[EXCERPT TO READ]

I feel a bit like I’m living in that Tetris game, these days.This summer has looked lovely, on paper (or on Facebook). The kids spent leisurely days with friends, and swam and explored at our cottage. Puck has been as relaxed and happy as he’s been in years, knowing he’s not returning to the school where he felt so different. I learned this week that we won our appeal with the Department of Education, and we’ll receive tuition support for Puck to attend his new school. I have a few new pieces of work, and things are feeling more secure. I’ve been asked to speak at a number of conferences this fall, and have fresh story ideas bubbling in my imagination.
All of these pieces have been drifting down around me like the pieces in a game of Tetris: slowly at first, deceptively easily. I started the summer feeling I had a blank screen, and could make room for new things and rearrange our lives with little effort.
But there’s still my mother’s declining health to worry about. And while I hope Puck’s positive attitude about school bears out, I know the transition will be rocky. I’ve always had ‘imposter’s syndrome’ and feel like people I work with will soon find out I don’t know what I’m doing. Moreover, I worry that with my current anxiety hangover, I’m not going to ready or strong enough to deal with whatever fresh crisis gets thrown my way (and let’s not even get started on nuclear war…).
The pieces drift down faster. Work assignments. Meetings. Deadlines. Kids. Parents. House. The approaching first day of school. I’m challenged to find the right fit, until at last, demands are raining down on me like missiles, and it’s all I can do to watch the screen fill up.
Tetris gives you the option of pausing the game, so you can catch your breath and keep trying to fit the puzzle pieces in. Or, when it all gets out of control and the screen fills up faster than you can cope and you lose, it encourages you to try again.
As critically as I treat myself these days, I know that are my options: pause and regroup, or just try again the next day.

[/EXCERPT TO READ]
[RECORDED DATA]

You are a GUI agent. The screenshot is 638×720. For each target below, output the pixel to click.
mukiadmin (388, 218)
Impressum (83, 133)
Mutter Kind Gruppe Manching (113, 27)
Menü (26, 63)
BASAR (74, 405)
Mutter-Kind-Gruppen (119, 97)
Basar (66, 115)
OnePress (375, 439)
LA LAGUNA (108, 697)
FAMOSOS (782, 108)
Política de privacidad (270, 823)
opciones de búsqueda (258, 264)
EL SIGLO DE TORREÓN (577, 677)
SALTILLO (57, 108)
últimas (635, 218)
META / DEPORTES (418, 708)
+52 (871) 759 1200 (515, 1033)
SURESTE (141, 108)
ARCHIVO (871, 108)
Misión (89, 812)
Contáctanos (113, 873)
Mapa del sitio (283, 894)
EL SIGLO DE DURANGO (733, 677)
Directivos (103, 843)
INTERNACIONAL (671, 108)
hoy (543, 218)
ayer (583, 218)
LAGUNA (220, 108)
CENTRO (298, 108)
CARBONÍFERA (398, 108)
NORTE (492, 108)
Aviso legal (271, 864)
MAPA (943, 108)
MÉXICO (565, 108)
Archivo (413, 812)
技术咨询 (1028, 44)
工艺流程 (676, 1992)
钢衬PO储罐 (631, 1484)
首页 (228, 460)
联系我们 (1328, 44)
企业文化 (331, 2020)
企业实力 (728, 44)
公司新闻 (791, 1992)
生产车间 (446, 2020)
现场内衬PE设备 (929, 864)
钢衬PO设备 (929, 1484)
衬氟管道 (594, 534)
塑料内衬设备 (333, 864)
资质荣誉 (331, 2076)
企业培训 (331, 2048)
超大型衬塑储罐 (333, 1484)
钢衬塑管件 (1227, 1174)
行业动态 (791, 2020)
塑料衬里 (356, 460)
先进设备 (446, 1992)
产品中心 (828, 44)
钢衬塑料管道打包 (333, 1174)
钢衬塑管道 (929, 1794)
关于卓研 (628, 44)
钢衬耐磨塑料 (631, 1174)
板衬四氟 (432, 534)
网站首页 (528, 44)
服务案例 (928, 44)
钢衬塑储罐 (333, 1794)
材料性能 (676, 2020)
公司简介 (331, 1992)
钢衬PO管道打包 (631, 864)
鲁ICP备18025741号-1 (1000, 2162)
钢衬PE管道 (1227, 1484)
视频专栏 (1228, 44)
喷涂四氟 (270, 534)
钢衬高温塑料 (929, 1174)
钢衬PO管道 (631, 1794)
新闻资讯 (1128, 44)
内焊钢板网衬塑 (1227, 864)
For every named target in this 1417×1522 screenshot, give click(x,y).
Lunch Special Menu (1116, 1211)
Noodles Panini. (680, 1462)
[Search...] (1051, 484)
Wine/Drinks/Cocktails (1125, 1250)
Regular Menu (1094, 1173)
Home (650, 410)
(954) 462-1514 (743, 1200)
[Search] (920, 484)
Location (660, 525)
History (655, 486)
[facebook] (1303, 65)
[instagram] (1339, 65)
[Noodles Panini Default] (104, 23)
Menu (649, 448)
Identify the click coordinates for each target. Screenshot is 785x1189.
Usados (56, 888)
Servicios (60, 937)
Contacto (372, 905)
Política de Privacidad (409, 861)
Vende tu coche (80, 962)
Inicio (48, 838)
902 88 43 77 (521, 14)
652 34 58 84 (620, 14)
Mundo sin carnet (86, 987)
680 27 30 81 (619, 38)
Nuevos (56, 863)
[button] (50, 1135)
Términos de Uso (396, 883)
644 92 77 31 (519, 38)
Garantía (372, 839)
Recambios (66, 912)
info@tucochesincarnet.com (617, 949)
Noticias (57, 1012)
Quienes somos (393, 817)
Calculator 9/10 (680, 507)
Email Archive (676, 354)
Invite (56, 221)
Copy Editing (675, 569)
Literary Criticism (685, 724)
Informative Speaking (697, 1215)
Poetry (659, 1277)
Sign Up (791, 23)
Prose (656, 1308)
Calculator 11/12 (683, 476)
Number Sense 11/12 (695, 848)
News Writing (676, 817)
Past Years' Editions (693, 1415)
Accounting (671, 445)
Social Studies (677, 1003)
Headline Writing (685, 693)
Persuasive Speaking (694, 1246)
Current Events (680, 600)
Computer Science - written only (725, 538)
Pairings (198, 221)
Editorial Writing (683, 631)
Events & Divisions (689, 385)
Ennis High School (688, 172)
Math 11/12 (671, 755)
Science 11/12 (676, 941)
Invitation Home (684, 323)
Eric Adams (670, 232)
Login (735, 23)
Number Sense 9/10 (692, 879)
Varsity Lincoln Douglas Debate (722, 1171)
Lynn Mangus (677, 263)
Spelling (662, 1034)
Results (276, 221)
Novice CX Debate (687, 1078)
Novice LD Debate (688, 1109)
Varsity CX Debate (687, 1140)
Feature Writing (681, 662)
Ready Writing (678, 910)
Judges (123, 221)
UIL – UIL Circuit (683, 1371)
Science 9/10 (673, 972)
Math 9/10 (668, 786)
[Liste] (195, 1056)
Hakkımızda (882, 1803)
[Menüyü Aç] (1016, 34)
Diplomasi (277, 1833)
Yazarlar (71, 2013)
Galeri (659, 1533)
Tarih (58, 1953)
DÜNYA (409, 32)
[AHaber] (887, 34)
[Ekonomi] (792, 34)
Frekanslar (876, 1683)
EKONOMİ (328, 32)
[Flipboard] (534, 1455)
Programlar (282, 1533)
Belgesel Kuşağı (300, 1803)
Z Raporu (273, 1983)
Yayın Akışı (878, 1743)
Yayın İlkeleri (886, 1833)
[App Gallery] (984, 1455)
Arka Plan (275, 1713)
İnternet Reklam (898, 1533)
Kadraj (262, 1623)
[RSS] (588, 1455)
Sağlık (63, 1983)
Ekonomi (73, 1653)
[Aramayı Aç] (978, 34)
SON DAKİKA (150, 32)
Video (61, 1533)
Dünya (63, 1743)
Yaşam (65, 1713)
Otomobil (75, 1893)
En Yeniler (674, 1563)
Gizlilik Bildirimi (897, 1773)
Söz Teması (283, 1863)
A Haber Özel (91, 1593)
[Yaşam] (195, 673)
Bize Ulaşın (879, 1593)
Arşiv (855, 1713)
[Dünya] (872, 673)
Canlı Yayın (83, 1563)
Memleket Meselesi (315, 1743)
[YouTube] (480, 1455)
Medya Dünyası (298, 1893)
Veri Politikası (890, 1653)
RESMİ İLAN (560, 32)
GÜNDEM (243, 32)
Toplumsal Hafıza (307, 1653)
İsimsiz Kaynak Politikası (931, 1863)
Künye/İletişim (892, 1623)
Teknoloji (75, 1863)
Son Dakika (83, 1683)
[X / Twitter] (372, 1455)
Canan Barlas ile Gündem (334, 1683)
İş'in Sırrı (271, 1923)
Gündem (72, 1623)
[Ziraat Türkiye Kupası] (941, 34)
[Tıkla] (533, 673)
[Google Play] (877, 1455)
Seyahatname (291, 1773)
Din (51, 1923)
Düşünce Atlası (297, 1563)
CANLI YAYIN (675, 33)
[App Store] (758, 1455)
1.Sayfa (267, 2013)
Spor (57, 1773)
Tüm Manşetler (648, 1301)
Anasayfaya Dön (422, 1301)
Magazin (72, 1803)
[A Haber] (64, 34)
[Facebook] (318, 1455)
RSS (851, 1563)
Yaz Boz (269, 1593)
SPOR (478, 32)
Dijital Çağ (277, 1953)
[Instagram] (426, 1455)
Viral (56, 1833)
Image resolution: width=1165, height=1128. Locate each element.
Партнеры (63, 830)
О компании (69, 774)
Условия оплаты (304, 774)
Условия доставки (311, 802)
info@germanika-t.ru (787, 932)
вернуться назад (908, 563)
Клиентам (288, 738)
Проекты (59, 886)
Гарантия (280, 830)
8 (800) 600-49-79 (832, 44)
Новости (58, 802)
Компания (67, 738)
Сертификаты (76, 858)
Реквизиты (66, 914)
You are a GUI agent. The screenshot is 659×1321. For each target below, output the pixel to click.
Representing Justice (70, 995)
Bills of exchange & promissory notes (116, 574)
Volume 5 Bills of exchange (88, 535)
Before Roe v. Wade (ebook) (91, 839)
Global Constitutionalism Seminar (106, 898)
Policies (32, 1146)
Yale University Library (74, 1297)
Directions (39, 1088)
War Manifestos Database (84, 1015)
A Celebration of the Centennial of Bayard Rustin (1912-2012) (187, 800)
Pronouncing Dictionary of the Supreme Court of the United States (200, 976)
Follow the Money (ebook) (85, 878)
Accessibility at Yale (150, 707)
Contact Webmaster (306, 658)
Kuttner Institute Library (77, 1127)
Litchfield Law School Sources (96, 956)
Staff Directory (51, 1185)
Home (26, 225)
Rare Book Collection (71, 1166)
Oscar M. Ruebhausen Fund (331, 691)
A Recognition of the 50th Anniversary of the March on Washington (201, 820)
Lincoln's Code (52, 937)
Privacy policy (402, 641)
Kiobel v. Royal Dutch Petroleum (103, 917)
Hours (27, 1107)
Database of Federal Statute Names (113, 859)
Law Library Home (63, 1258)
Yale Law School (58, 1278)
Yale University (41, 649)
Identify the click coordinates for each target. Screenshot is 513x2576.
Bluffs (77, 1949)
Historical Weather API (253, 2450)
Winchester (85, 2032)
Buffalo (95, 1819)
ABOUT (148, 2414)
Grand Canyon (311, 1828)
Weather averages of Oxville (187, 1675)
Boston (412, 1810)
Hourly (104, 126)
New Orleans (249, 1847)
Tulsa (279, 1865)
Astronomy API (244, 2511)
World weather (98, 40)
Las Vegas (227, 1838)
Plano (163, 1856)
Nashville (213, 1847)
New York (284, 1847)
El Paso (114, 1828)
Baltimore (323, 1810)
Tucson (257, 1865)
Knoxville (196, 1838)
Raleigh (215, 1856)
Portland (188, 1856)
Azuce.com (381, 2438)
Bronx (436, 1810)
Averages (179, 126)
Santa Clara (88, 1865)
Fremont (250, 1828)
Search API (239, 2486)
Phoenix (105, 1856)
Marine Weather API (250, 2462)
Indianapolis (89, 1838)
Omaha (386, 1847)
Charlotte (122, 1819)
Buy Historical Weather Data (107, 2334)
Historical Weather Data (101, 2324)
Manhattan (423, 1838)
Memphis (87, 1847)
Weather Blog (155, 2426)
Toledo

[/RECORDED DATA]

WHAT TO PRODUCE: Repeat word for word the part of the Tetris essay that starts with "I feel a bit" and goes on through "in my imagination.".

EXERCISE RESULT:
I feel a bit like I’m living in that Tetris game, these days.This summer has looked lovely, on paper (or on Facebook). The kids spent leisurely days with friends, and swam and explored at our cottage. Puck has been as relaxed and happy as he’s been in years, knowing he’s not returning to the school where he felt so different. I learned this week that we won our appeal with the Department of Education, and we’ll receive tuition support for Puck to attend his new school. I have a few new pieces of work, and things are feeling more secure. I’ve been asked to speak at a number of conferences this fall, and have fresh story ideas bubbling in my imagination.